It’s a message that makes us feel strangely optimistic and important. It also gets us to buy stuff.
I recently found myself eavesdropping on a conversation at a cafe between two men in their twenties. “I want to try live more in the moment,” one of them said. “In fact, I’m going to have to put some serious effort into this notion, because I tend to focus on the future and, in the process, I neglect the present.” His friend, nodding away, seemed in perfect agreement. It was eerily similar to other conversations I’d heard, and had, in the last year. This feeling of neglecting the present is a real phenomenon.
As the tentacles of technology continue to encroach further into our personal space, people are only ever semi-present. Think of the last time you ate dinner with friends. How many cell phones were taken out at the gathering? How many texts were received and sent? How many times did a phone ring? How often did your companions check for emails?

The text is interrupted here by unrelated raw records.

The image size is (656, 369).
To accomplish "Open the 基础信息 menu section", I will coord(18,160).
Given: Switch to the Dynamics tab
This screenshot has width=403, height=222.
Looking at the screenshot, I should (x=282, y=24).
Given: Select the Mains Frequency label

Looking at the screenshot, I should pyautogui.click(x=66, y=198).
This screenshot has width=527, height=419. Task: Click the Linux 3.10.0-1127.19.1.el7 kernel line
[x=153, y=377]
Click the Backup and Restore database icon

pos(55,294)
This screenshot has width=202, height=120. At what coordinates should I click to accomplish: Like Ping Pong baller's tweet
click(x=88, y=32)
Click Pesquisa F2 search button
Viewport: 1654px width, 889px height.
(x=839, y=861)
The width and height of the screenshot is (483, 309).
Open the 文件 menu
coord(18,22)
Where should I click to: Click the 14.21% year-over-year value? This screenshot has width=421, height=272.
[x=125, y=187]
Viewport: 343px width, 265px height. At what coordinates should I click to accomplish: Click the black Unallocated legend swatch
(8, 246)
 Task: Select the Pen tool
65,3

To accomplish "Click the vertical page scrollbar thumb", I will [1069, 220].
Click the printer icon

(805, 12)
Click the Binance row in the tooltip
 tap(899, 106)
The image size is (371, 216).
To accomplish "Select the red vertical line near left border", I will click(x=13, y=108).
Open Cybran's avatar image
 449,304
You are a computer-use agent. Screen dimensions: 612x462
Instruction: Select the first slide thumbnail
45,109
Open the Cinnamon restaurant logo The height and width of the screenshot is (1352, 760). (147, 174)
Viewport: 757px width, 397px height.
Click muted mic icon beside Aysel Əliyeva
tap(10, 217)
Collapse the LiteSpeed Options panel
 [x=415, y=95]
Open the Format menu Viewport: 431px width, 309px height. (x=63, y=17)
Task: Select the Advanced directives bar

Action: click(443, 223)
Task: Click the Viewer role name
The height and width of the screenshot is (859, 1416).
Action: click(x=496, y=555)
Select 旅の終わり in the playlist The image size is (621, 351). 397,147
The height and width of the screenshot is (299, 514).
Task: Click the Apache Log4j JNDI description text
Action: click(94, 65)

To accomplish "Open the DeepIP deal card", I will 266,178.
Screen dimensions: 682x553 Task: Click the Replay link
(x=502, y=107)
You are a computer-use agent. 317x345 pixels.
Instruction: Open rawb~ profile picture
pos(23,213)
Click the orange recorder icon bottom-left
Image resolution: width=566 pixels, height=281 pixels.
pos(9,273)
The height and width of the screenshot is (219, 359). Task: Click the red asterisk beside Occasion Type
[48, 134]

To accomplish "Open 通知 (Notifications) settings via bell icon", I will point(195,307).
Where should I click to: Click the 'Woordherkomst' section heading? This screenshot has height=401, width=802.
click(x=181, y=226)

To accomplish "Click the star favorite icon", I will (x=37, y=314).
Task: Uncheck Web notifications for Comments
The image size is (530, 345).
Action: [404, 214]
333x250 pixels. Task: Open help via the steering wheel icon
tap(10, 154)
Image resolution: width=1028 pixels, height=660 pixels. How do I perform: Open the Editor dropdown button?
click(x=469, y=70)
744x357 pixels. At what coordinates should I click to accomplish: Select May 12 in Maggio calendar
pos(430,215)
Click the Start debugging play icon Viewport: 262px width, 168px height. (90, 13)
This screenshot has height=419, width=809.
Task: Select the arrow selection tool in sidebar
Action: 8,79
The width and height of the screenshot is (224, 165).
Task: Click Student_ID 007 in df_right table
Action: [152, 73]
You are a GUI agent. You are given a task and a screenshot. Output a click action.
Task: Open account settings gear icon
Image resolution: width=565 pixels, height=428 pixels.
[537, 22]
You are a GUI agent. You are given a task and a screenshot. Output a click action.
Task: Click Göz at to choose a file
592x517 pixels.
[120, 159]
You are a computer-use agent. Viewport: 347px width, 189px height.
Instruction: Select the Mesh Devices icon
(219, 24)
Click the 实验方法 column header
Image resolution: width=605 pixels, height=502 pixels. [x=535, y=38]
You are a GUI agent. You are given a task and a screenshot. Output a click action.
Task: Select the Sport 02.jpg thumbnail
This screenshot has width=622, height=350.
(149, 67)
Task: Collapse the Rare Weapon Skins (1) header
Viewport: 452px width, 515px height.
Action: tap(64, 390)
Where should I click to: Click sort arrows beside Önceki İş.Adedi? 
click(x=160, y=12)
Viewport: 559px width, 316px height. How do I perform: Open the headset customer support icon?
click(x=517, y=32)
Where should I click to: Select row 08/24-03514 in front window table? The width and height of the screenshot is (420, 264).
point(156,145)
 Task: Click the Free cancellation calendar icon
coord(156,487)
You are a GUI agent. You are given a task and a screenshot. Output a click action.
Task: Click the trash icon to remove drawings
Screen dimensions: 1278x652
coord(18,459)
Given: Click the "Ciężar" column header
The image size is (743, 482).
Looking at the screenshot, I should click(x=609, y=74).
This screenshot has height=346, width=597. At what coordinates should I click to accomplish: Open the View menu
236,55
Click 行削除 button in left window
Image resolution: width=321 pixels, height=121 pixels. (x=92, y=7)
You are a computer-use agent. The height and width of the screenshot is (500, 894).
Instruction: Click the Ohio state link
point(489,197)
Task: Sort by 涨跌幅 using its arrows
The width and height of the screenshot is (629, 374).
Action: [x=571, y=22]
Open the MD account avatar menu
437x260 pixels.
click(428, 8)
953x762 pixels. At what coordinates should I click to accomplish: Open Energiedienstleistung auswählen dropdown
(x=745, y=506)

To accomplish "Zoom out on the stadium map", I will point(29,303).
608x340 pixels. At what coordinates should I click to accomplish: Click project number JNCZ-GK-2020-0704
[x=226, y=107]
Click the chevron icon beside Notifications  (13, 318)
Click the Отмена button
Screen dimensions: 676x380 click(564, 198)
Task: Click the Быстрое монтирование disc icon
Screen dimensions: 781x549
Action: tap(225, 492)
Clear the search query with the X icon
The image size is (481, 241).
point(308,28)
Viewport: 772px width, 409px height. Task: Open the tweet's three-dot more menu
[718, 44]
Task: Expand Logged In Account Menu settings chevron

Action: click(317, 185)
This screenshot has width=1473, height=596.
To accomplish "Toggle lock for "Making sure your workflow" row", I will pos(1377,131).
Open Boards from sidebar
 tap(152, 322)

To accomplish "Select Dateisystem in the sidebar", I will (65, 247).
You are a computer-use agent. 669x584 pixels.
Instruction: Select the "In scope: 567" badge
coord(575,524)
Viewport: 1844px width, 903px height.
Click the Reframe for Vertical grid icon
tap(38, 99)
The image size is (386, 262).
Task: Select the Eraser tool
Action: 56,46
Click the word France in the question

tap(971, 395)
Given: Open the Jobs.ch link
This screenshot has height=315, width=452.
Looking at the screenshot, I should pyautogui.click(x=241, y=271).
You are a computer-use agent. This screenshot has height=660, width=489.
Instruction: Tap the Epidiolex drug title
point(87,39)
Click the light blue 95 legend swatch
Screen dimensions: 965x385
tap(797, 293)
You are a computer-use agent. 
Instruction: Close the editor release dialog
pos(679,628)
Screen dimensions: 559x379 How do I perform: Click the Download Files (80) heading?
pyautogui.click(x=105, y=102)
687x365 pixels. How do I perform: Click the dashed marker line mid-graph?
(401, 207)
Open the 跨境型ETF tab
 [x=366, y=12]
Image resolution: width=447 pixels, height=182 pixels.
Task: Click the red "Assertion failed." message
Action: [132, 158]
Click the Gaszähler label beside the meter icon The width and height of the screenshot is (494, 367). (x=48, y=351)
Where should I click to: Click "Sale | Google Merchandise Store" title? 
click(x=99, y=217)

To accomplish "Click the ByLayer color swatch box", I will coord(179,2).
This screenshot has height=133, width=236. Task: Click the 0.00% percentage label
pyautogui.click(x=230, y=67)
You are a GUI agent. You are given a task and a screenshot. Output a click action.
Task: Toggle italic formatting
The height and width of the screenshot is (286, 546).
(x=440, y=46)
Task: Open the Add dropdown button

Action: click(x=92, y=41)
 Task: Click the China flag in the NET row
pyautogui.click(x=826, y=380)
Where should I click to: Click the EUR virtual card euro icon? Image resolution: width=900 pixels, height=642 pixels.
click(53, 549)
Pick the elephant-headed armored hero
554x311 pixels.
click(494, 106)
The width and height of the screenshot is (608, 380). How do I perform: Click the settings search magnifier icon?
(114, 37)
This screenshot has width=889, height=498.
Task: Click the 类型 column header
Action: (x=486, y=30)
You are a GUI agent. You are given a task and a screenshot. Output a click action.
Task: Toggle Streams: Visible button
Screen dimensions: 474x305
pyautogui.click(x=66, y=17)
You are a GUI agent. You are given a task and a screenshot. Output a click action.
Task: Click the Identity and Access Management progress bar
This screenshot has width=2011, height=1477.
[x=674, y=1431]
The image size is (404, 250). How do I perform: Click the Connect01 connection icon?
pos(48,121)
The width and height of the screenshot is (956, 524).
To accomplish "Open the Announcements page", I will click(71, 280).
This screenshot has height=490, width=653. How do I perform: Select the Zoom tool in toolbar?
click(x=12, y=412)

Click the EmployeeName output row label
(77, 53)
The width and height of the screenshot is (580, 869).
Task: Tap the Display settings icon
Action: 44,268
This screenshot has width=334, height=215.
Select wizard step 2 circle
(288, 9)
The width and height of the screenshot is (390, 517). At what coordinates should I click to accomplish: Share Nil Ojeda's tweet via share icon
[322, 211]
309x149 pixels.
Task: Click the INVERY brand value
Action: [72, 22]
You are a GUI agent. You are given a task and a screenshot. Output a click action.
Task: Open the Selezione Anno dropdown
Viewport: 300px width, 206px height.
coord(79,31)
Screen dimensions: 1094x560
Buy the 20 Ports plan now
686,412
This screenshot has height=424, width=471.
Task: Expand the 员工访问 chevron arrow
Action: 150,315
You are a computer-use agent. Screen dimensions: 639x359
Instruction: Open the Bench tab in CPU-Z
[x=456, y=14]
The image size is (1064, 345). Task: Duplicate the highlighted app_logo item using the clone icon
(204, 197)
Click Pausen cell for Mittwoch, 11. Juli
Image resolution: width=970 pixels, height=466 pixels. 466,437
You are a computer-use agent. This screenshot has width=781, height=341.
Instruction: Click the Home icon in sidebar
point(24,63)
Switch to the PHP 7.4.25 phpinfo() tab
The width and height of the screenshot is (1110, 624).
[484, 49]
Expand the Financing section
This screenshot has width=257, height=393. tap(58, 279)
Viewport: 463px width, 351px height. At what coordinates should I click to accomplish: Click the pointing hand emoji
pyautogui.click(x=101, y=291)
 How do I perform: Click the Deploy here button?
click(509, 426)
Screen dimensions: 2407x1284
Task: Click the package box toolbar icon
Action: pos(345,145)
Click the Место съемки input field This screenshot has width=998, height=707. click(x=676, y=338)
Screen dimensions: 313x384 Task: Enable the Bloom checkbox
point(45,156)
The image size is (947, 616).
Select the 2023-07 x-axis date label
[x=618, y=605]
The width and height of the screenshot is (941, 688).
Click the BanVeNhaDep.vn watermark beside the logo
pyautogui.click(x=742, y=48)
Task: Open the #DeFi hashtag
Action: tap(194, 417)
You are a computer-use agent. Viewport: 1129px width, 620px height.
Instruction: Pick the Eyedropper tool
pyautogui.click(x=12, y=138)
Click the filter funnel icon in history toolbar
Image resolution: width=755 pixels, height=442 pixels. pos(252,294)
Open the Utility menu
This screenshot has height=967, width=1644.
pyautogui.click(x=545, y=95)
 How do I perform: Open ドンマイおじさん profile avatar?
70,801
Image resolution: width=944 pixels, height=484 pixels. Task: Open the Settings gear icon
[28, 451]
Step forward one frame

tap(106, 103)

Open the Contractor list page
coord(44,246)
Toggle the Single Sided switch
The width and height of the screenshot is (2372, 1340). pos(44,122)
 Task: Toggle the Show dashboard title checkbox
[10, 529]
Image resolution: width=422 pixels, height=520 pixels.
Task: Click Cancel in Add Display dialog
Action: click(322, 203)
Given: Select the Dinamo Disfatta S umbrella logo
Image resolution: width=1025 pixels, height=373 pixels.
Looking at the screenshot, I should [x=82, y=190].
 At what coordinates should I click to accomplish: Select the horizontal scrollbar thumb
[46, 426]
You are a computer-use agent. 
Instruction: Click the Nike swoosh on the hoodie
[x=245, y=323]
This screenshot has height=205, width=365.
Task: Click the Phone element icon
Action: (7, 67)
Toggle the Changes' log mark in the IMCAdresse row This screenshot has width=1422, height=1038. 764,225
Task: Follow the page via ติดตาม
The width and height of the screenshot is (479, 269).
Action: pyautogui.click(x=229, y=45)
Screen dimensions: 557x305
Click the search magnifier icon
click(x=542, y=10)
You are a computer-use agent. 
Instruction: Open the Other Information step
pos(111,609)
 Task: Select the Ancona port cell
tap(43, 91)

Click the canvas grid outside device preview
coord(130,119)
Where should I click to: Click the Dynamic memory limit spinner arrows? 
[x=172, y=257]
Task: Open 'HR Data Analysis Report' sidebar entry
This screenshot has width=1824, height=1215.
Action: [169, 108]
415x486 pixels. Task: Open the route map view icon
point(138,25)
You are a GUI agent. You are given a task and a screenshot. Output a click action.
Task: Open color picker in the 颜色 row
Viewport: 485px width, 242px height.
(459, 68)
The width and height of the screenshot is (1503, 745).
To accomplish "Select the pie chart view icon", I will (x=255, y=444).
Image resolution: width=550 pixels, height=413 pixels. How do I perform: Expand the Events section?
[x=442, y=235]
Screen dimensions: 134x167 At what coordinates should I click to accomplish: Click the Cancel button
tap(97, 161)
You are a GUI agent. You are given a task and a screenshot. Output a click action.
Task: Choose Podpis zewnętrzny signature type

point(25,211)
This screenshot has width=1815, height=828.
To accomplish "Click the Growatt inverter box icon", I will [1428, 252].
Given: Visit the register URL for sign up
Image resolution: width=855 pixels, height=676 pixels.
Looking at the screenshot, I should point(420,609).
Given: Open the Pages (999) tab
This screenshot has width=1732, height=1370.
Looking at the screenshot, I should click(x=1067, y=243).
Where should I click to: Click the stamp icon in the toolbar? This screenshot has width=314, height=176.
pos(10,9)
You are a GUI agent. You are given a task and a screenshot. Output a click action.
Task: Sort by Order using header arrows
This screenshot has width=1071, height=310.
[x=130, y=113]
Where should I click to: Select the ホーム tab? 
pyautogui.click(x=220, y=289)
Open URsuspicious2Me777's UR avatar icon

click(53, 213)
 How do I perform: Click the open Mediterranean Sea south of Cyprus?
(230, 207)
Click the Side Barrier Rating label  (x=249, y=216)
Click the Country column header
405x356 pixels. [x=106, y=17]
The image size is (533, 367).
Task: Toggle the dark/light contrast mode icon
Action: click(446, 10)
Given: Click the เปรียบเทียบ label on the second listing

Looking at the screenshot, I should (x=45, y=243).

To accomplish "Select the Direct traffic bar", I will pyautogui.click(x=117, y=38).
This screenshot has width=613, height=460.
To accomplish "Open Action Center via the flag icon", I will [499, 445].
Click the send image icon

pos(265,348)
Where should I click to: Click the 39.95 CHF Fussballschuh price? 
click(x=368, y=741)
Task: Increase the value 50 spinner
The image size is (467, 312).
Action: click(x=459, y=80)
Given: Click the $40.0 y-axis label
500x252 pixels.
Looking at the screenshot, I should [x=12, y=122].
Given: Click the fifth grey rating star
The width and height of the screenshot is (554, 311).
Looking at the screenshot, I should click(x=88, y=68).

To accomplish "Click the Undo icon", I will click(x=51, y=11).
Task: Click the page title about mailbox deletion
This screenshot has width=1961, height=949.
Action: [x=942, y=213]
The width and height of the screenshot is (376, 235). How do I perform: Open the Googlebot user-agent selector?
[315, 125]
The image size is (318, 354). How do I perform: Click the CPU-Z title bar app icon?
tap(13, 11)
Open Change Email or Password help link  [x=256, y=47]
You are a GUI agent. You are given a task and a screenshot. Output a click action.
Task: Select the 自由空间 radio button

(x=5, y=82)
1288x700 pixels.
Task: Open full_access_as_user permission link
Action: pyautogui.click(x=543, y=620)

There was a time when I’d enjoy a quiet moment sitting in a restaurant, surveying the scene, as I waited for my dinner date to arrive. Now, feelings of self-consciousness overcome me. I feel conspicuous and a bit of a loser with no real connection. As a result, I too reach for my smart phone. And that still moment between arrival and reconnecting with a friend has become a thing of the past.
The erosion of the present is a real phenomenon. And it gets compounded when news events, like the death of Steve Jobs or Whitney Houston, remind you of the fragility and transience of life and force you to question whether you are, in fact, making the most of every moment. But this anxiety is also something that’s increasingly being used by marketers to sell products. In a recent advertisement for Honda, Matthew Broderick tells us, “Sometimes you have to live a little … Life moves pretty fast. If you don’t stop and look around once in a while, you could miss it!” Another car ad, for Citroen’s latest DS3 model, has Marilyn Monroe questioning people’s taste for nostalgia and their desire to live in the past. Her advice is as direct as it is breathy. She says, “If I had one thing to say, it would be: live your life now!” Of course, Citroen will help show you the way.
This message makes us feel strangely optimistic, important even. Time’s a wasting, you only live once, and you have agency to push back against the frantic busyness of today’s world. But there may also be another dynamic at work. In 2005, Scott D. Swain and Lisa J. Abendroth of Boston University and Richard Hanna of Boston College discovered by studying consumers and advertising campaigns that creating a sense of “urgency” actually increases purchases.
One of Hollywood’s more successful producers recently informed me that ‘living in the moment’ has replaced Hollywood’s previous favorite aphorism, ‘You can make it happen.’ This supposedly fashionable notion is well over 2,500 years old. After all, it was the Buddha who famously taught, “Do not dwell in the past. Do not dream of the future. Concentrate the mind on the present moment.” I guess it is just a matter of time before some brand adapts the line as part of a larger marketing scheme.